Abbau der Zwei-Klassen-Medizin
Für den Fall von formellen Gesprächen mit der Union versprach Schulz weitere Verhandlungserfolge der SPD. Unter anderem in der Gesundheitspolitik seien Ergänzungen des Sondierungspapiers nötig. «Wir werden konkrete Maßnahmen zum Abbau der Zwei-Klassen-Medizin verlangen – und wir werden sie durchsetzen», sagte er. Gemeint ist die unterschiedliche Behandlung gesetzlich und privat versicherter Patienten. Zudem müssten befristete Arbeitsverhältnisse künftig die Ausnahme sein. Als dritten Punkt versprach Schulz eine wirksame Härtefallregel für den Familiennachzug von Flüchtlingen.
Die Parteispitze hatte diese drei Forderungen in ihren Antrag für die Parteitagsabstimmung eingebaut. Damit gibt es reichlich Zündstoff für die Verhandlungen mit der Union. Denn CDU und CSU sind strikt gegen grundsätzliche Änderungen der 28-seitigen Sondierungsvereinbarung, auf die sich beide Seiten am 12. Januar verständigt hatten.
Noch nie so lange nach einer Regierung gesucht
Schon jetzt dauert die Regierungsbildung so lange wie noch nie in der Geschichte der Bundesrepublik. Erst scheiterten im November die wochenlangen Sondierungsgespräche über eine Jamaika-Koalition an der FDP. Zu den Sondierungsgesprächen zwischen Union und SPD kam es erst nach einer Kehrtwende von Schulz, der sich ursprünglich auf die Oppositionsrolle festgelegt hatte. Hätte die SPD mit Nein gestimmt wären nur eine Minderheitsregierung, eine Rückkehr zu den Verhandlungen über eine Jamaika-Koalition oder eine Neuwahl möglich gewesen.
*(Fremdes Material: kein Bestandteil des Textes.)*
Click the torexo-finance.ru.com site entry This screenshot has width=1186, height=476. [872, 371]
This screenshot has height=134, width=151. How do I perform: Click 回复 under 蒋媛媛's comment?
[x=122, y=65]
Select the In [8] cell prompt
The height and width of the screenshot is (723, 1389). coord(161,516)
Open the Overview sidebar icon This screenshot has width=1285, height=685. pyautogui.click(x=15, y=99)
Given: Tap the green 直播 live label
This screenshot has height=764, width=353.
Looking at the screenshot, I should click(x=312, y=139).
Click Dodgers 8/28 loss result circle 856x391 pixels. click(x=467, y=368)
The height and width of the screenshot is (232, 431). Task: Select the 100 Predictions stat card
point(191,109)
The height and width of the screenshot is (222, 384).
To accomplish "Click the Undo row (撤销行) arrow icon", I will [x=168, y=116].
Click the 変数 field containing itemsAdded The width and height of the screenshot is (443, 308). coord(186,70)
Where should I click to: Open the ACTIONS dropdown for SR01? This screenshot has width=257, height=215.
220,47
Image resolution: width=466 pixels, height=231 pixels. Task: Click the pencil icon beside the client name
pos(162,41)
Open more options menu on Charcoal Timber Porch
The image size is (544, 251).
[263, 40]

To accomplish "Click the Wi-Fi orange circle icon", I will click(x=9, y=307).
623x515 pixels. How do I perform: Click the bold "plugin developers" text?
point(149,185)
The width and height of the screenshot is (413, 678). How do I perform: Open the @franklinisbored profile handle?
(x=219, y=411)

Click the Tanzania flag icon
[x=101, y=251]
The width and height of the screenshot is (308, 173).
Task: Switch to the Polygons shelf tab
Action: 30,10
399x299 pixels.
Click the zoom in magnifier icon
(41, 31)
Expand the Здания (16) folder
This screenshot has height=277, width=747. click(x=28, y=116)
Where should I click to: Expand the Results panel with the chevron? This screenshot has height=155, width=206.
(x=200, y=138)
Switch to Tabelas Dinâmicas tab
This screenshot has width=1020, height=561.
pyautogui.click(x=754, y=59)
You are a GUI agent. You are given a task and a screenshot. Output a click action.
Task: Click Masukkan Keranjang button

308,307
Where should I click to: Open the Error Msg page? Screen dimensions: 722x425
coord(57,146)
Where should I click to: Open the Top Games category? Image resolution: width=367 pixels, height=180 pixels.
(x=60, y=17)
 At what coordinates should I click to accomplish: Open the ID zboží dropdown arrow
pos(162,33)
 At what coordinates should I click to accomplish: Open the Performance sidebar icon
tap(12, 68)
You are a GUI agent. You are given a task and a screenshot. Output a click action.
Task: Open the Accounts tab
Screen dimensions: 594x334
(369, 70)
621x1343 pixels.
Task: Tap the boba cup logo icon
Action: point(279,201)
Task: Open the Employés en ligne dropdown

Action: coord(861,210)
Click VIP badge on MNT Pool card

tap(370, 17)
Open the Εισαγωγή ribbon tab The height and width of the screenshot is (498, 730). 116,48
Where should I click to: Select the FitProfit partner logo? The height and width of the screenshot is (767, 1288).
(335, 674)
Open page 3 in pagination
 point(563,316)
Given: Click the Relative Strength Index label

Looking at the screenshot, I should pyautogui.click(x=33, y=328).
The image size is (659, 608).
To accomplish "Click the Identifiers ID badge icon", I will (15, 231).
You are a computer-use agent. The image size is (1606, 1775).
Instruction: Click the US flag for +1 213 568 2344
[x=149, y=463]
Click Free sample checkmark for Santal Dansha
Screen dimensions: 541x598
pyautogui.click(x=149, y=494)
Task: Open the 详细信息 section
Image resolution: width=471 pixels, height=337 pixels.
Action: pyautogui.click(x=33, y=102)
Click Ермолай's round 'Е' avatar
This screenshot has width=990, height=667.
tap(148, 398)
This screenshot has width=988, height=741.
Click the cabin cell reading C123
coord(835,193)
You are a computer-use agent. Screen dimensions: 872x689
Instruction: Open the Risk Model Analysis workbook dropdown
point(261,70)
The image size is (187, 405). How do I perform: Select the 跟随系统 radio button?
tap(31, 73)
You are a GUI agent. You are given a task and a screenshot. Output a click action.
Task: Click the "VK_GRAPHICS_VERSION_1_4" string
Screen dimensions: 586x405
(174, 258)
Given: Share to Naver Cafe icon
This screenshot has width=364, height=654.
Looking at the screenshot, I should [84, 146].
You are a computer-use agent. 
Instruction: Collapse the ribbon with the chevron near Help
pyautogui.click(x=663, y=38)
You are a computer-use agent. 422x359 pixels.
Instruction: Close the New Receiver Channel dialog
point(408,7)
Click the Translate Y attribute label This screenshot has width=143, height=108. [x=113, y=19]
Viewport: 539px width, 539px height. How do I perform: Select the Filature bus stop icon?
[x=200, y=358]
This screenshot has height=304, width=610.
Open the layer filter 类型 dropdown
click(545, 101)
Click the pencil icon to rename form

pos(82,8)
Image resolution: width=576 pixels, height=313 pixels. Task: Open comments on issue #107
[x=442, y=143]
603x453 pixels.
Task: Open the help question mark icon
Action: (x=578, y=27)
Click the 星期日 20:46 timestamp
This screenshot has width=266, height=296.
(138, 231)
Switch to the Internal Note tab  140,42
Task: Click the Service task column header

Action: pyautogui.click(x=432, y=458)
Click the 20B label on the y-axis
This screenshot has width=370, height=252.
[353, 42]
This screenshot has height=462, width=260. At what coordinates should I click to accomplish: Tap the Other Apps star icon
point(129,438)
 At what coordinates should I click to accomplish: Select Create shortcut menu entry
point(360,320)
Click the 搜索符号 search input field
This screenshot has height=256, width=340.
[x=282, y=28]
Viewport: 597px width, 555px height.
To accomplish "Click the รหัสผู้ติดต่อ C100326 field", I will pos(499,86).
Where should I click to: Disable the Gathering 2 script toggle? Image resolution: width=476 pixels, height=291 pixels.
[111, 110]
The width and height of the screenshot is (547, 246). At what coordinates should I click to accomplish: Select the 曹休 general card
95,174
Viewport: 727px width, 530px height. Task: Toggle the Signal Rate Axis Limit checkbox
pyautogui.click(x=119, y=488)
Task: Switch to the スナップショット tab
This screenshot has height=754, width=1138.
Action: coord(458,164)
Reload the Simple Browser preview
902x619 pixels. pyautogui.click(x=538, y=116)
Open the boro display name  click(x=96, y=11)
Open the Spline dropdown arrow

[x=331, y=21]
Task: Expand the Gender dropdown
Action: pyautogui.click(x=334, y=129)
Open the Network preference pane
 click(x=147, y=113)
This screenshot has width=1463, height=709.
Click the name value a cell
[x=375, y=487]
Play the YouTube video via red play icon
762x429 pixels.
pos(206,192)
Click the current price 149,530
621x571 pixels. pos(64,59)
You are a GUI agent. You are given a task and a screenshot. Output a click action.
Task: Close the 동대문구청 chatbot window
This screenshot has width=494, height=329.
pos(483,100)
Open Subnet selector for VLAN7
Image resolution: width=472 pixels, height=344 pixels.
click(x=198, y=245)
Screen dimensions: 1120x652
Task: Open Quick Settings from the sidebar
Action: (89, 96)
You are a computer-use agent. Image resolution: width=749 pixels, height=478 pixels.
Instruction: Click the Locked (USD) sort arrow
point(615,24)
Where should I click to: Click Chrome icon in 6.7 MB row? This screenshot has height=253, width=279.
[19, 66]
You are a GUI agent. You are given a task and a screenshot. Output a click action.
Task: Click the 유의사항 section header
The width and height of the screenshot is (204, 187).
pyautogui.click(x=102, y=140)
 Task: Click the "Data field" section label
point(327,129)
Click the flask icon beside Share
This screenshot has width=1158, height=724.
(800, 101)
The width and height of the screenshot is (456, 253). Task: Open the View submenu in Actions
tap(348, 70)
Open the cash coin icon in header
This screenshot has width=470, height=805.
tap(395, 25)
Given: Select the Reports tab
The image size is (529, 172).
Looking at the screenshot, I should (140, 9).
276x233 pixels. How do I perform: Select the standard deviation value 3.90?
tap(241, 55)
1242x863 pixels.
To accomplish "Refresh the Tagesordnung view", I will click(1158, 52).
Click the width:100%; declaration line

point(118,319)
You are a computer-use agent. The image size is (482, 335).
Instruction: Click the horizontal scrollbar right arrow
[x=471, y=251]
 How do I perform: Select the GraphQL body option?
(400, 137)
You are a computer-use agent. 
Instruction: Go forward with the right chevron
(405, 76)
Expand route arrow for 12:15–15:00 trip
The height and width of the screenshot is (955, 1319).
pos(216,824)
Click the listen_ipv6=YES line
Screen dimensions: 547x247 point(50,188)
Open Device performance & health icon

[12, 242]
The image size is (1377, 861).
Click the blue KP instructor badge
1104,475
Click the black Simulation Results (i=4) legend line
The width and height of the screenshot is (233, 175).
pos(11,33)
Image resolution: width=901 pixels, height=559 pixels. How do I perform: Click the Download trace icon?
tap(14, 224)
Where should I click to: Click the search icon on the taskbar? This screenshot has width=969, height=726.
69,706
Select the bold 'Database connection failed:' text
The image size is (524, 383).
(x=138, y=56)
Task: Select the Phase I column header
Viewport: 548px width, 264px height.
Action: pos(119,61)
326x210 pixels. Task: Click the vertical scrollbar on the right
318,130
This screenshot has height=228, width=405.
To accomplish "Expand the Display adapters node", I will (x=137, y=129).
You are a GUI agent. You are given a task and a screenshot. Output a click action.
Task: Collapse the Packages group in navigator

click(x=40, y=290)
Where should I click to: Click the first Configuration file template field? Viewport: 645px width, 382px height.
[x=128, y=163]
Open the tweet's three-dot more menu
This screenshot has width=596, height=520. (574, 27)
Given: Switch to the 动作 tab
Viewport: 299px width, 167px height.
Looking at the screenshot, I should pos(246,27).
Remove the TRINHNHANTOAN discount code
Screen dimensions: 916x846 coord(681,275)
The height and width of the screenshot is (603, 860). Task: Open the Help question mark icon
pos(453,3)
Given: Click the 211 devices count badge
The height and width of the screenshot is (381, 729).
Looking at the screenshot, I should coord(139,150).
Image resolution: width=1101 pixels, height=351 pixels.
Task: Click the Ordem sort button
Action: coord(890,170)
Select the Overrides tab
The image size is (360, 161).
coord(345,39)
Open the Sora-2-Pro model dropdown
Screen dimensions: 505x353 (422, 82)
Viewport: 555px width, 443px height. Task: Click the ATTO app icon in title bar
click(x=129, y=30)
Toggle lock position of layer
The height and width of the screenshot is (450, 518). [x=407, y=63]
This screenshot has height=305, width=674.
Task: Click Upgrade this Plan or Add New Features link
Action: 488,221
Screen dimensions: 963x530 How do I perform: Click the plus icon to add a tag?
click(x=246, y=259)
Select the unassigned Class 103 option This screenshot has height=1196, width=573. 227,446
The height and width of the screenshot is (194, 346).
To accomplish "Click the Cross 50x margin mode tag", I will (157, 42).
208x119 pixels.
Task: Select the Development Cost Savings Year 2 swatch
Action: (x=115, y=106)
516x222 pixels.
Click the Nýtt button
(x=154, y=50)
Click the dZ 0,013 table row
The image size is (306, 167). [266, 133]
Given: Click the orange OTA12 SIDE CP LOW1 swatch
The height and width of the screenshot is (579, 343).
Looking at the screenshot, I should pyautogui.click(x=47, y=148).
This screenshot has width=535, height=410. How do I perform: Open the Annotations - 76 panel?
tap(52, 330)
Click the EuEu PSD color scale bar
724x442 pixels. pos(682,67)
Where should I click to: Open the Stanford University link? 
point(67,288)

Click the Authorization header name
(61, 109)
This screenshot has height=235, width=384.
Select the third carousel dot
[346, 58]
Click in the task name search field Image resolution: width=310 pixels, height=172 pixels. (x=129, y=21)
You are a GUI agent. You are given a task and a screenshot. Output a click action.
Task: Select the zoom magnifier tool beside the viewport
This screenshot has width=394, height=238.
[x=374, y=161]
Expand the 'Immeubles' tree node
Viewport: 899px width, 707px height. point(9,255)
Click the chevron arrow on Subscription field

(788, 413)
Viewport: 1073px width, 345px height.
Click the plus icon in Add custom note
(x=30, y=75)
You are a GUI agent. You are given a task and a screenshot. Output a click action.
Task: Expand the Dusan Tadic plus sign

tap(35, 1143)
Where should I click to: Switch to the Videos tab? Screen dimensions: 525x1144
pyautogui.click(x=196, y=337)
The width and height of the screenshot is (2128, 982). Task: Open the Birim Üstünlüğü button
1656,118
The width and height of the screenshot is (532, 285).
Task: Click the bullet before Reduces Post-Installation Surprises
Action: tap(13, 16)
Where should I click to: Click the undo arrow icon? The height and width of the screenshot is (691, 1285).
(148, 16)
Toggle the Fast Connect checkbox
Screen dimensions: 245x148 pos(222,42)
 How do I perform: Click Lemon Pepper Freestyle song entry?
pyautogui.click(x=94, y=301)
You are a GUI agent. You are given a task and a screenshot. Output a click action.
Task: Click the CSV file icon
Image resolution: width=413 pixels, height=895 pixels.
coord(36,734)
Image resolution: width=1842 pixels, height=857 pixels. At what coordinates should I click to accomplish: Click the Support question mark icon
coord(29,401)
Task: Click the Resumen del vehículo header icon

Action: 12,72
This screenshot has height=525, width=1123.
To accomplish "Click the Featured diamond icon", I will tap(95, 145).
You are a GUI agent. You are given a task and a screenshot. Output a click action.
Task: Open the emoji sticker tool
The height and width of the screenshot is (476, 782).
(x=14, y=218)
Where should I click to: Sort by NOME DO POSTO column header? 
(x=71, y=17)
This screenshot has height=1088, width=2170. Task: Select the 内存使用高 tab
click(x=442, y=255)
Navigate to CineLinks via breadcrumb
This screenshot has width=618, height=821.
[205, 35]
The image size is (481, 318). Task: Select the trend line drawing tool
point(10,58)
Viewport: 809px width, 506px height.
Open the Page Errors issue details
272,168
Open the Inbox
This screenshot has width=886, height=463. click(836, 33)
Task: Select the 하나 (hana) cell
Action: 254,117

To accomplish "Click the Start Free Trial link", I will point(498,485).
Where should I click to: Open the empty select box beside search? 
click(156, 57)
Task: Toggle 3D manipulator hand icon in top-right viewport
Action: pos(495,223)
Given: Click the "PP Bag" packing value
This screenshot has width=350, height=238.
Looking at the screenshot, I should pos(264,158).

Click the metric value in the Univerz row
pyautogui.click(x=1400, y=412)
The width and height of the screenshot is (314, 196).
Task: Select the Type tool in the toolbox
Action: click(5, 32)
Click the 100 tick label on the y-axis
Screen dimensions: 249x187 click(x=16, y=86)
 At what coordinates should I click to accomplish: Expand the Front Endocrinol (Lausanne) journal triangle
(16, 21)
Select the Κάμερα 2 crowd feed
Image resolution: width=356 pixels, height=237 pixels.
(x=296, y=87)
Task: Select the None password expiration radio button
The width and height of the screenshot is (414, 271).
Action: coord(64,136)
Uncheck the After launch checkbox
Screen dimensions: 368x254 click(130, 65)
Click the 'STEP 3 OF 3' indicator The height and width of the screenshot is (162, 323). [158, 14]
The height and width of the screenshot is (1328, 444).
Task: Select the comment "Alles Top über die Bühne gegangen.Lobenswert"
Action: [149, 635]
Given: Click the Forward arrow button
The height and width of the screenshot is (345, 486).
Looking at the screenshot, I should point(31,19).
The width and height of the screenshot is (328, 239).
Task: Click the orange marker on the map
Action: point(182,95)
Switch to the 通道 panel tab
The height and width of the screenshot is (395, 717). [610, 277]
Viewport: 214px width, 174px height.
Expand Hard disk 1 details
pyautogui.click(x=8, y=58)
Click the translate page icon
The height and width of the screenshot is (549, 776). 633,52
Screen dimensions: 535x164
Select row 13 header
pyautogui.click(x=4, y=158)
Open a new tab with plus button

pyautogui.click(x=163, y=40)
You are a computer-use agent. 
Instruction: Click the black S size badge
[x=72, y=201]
Mit dem Votum verhinderten die Delegierten auch den Sturz der SPD in eine tiefe Krise. Für den Fall eines Neins war mit dem Rücktritt von Schulz gerechnet worden. Vor dem Parteitag war die Partei in den Umfragen bis auf 18 Prozent abgesackt.
Schulz mahnt Reform der EU an
Schulz nannte als zentrales Projekt einer großen Koalition einen «Aufbruch in der Bildungspolitik» und hob erneut die Reform der Europäischen Union hervor. Er betonte, dass die SPD trotz ihres schlechten Wahlergebnisses von gut 20 Prozent eine Regierung auf Augenhöhe mit der Union anstrebe. «Die SPD muss und wird sichtbar, hörbar und erkennbar sein.» Sie «muss eine SPD-Regierung sein».
Kühnert sprach von einer «Vertrauenskrise» in der Partei und betonte, dass der Parteitagsbeschluss für oder gegen ein Bündnis mit der Union so oder so schmerzhafte Nachwirkungen haben werde. «Es wird wehtun», sagte er. «Wir werden Menschen vor den Kopf stoßen.»
Regierung seit einem Jahr nur mit angezogener Handbremse
Noch am Sonntagabend wollten die Spitzengremien von CDU und CSU über das weitere Vorgehen beraten. Das Ja der SPD dürfte auch in der Europäischen Union für ein Aufatmen sorgen. Brüssel und wichtige Partnerländer wie Frankreich warten darauf, dass eine neue deutsche Regierung EU-Reformen mit vorantreibt.
Rechnet man den Wahlkampf dazu, agiert die Bundesregierung seit einem Jahr nur noch mit angezogener Handbremse. Seit drei Monaten ist sie nur noch geschäftsführend im Amt.